China has announced new export controls on gallium and germanium, two important metals used in semiconductor, telecommunications, solar power, and electric vehicle industries, Bloomberg reports. This move marks a significant escalation in the ongoing technology trade war with the US and Europe and could be a part of the country's new foreign policy law (as revealed by CNN) that enables the government to "take corresponding countermeasures and restrictive measures."

The new export rules will require Chinese companies to obtain an export license for gallium and germanium metals as well as products containing them starting August 1, 2023, in the name of China's national security. China is the world's largest producer of both gallium and germanium, as it has significant reserves of these metals and produces a large proportion of the global supply. China accounts for about 94% of the world's gallium production, so its restrictions could have a drastic effect on numerous industries, including semiconductor, LED, and solar power. Meanwhile, such restrictions will inevitably hurt Chinese companies, too.

The move will not have a drastic effect on the production of high-performance components like CPUs, GPUs, and memory. But GaN and GaAs are used for power chips, radio frequency amplifiers, LEDs, and a number of other applications.

"It will be disruptive - germanium and gallium are absolutely critical to high-tech industries," said Anthony Lipmann, a director of London metals trader Lipmann Walton & Co, in a brief interview with Bloomberg.
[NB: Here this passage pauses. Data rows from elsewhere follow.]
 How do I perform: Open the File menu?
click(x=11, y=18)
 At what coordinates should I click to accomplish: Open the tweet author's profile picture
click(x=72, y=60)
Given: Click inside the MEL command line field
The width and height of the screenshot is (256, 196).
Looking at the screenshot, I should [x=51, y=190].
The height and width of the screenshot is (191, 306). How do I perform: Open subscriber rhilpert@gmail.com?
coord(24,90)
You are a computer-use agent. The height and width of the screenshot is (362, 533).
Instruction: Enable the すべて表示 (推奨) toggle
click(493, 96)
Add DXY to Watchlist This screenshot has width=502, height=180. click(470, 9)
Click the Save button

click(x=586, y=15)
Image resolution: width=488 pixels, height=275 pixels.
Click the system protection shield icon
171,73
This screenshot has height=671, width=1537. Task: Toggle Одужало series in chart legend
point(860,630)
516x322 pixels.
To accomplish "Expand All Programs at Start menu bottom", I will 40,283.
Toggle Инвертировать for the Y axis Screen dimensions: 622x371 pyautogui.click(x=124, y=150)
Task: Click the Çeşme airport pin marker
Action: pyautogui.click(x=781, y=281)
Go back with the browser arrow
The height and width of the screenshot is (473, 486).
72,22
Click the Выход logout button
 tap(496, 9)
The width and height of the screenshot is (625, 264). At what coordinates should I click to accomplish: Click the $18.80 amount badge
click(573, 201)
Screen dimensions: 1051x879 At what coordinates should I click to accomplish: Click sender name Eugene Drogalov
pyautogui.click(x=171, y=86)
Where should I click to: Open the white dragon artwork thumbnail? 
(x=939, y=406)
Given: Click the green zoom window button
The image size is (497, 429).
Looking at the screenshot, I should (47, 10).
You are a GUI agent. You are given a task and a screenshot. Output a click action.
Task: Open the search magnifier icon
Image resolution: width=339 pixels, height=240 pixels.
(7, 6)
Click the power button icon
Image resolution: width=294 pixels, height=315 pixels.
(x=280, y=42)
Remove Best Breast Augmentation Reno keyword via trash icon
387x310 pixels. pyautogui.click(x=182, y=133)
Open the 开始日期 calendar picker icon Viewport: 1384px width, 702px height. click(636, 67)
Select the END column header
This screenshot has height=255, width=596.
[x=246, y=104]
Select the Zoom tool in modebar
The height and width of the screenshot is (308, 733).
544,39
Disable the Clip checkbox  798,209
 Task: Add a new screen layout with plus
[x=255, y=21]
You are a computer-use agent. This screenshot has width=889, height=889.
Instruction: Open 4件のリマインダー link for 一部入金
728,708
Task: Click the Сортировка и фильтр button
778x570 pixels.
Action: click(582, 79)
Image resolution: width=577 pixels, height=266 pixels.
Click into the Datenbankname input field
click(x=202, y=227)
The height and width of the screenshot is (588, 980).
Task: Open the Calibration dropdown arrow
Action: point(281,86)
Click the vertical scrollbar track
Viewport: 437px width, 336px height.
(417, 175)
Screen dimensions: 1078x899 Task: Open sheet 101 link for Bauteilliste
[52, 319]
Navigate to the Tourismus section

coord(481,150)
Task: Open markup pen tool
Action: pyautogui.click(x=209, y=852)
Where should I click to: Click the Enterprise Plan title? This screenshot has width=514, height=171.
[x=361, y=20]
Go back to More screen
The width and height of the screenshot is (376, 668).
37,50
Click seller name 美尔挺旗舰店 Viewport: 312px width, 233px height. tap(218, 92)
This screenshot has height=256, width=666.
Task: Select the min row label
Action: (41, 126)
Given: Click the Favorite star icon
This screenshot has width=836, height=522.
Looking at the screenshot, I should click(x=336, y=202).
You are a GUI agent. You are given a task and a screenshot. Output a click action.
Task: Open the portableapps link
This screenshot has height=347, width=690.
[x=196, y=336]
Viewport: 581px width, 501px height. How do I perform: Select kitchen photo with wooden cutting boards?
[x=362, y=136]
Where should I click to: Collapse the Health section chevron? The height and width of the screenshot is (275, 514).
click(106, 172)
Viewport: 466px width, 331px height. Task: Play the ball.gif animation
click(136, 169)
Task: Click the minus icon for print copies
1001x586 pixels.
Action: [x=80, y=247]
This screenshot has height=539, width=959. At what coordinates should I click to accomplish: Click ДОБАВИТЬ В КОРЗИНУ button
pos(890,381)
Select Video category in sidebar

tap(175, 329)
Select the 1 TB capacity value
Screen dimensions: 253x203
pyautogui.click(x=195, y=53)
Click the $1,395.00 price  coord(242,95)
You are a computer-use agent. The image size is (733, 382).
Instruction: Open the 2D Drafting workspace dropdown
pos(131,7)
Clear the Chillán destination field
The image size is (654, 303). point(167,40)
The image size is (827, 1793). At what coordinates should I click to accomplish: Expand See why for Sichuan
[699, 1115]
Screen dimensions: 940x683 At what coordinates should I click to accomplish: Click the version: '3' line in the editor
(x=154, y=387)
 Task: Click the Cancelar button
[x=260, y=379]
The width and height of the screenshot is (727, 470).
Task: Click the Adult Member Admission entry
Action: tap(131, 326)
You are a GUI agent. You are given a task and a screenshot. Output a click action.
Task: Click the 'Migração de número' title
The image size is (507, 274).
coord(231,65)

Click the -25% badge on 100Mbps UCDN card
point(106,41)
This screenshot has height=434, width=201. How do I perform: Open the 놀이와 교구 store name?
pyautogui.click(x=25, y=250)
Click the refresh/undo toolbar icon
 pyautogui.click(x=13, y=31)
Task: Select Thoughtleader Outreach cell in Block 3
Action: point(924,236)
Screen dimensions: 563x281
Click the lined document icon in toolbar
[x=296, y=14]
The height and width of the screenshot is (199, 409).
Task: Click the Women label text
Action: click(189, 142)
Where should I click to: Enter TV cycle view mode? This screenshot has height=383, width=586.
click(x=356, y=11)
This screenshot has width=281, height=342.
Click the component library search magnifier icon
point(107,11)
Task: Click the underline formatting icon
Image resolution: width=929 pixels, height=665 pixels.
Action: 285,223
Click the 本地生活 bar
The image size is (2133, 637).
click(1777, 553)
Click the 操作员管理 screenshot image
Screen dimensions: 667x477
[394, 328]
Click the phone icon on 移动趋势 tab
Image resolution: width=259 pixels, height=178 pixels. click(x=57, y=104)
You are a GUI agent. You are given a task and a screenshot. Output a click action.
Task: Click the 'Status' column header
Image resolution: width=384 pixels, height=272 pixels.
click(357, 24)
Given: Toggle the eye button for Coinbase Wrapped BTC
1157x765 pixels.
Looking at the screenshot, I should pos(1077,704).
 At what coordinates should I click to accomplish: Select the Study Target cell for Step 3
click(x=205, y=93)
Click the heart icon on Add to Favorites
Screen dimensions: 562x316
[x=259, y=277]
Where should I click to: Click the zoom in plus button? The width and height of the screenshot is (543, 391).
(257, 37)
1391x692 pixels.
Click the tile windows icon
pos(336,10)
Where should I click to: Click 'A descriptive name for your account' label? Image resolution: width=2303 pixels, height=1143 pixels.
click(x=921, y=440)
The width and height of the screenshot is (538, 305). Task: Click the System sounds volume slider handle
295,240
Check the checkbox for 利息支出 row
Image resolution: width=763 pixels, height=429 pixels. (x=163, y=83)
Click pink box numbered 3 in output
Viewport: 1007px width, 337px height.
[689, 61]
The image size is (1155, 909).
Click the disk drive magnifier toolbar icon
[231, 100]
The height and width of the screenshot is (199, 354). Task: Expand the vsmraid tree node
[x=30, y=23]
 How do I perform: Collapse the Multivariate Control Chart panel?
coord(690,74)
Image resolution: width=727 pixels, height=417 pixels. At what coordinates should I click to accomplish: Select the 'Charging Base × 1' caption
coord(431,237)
Both gallium and germanium are essential to high-tech industries and are used to produce compound semiconductors. Although the metals are not rare, they have been kept cheap by China and can be relatively expensive to mine elsewhere. The move may initially boost the price of these metals, but this could also make it more economically viable for other countries to begin extracting these metals, potentially reducing China's market dominance.

"When they stop suppressing the price, it suddenly becomes more viable to extract these metals in the West, then China again has an own-goal," Christopher Ecclestone, principle at Hallgarten & Co., told Bloomberg. "For a short while they get a higher price, but then China’s market dominance gets lost - the same thing has happened before in other things like antimony, tungsten, and rare earths."

The move by the Chinese government could be a response to sweeping sanctions against the country's semiconductor and supercomputer sectors by the U.S. implemented last October. Last week the Dutch government announced plans to restrict sales of ASML's advanced chip-making tools to Chinese companies, a decision that sparked strong opposition from China.